Input:
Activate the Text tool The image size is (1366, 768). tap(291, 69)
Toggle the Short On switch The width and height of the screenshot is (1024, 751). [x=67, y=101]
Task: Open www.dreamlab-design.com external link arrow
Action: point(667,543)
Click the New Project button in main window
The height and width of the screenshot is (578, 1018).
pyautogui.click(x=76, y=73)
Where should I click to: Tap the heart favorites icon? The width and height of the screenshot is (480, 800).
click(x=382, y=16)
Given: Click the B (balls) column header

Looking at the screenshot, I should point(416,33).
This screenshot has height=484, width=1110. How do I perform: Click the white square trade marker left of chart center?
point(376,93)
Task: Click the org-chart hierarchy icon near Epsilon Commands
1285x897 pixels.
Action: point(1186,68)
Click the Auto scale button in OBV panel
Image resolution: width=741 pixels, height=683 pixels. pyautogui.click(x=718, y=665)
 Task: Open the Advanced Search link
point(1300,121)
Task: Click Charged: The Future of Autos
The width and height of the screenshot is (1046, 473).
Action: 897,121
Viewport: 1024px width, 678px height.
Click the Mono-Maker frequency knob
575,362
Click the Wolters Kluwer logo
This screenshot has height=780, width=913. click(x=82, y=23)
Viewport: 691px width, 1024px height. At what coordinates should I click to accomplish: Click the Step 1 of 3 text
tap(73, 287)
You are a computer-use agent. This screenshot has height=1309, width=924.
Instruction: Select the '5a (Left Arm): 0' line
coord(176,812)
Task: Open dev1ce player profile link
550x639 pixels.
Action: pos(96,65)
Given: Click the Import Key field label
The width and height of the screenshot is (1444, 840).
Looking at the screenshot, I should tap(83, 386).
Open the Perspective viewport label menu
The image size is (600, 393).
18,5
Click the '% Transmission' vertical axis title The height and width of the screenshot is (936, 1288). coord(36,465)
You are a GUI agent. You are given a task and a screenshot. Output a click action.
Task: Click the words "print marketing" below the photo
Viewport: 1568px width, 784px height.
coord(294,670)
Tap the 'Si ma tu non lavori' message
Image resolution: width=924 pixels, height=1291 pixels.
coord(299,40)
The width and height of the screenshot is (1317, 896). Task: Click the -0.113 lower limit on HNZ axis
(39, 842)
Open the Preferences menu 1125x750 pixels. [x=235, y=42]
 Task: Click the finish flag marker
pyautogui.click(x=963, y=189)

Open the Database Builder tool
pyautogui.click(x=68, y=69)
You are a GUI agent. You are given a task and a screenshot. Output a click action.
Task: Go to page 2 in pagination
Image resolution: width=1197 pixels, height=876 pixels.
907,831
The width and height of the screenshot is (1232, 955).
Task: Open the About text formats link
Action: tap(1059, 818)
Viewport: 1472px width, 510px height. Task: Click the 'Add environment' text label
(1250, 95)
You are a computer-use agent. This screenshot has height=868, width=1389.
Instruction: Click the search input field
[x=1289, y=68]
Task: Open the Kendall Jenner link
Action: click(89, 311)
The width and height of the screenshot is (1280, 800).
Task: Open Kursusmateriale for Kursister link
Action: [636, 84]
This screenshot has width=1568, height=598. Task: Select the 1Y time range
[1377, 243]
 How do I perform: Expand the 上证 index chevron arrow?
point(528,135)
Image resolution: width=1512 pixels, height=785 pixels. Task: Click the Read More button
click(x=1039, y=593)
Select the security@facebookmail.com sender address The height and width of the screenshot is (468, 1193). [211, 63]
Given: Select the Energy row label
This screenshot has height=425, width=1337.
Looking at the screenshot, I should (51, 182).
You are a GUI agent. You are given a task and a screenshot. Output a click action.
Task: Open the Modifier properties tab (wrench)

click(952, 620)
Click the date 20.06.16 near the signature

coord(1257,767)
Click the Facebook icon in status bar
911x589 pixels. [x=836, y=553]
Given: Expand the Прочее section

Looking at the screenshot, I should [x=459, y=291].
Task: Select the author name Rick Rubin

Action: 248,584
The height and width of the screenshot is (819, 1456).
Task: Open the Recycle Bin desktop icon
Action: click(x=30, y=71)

Exercise prompt:
Write out exactly those lines of the records above that lie from the one with "Image resolution: width=1512" through the last line, including both.

Your response:
Image resolution: width=1512 pixels, height=785 pixels. Task: Click the Read More button
click(x=1039, y=593)
Select the security@facebookmail.com sender address The height and width of the screenshot is (468, 1193). [211, 63]
Given: Select the Energy row label
This screenshot has height=425, width=1337.
Looking at the screenshot, I should (51, 182).
You are a GUI agent. You are given a task and a screenshot. Output a click action.
Task: Open the Modifier properties tab (wrench)

click(952, 620)
Click the date 20.06.16 near the signature

coord(1257,767)
Click the Facebook icon in status bar
911x589 pixels. [x=836, y=553]
Given: Expand the Прочее section

Looking at the screenshot, I should [x=459, y=291].
Task: Select the author name Rick Rubin

Action: 248,584
The height and width of the screenshot is (819, 1456).
Task: Open the Recycle Bin desktop icon
Action: click(x=30, y=71)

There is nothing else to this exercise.